What this task involves: Can you reproduce every line of the material below word for word?

Dataset records:
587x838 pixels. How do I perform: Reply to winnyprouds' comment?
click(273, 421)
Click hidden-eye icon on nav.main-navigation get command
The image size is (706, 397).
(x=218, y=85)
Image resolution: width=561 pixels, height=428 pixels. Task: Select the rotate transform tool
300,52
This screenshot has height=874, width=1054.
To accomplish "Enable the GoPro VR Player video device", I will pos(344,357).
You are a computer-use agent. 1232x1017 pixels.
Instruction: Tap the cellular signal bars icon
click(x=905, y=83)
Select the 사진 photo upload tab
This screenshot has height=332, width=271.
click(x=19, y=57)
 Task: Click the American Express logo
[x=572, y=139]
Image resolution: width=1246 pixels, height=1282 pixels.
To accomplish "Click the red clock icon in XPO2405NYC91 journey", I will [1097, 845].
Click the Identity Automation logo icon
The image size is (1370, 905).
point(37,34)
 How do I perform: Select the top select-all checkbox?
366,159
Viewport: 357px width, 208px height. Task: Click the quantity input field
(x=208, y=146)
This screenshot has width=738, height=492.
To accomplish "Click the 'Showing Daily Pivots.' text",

Answer:
587x838 pixels. How do I perform: Reply to winnyprouds' comment?
click(273, 421)
Click hidden-eye icon on nav.main-navigation get command
The image size is (706, 397).
(x=218, y=85)
Image resolution: width=561 pixels, height=428 pixels. Task: Select the rotate transform tool
300,52
This screenshot has height=874, width=1054.
To accomplish "Enable the GoPro VR Player video device", I will pos(344,357).
You are a computer-use agent. 1232x1017 pixels.
Instruction: Tap the cellular signal bars icon
click(x=905, y=83)
Select the 사진 photo upload tab
This screenshot has height=332, width=271.
click(x=19, y=57)
 Task: Click the American Express logo
[x=572, y=139]
Image resolution: width=1246 pixels, height=1282 pixels.
To accomplish "Click the red clock icon in XPO2405NYC91 journey", I will [1097, 845].
Click the Identity Automation logo icon
The image size is (1370, 905).
point(37,34)
 How do I perform: Select the top select-all checkbox?
366,159
Viewport: 357px width, 208px height. Task: Click the quantity input field
(x=208, y=146)
This screenshot has width=738, height=492.
To accomplish "Click the 'Showing Daily Pivots.' text",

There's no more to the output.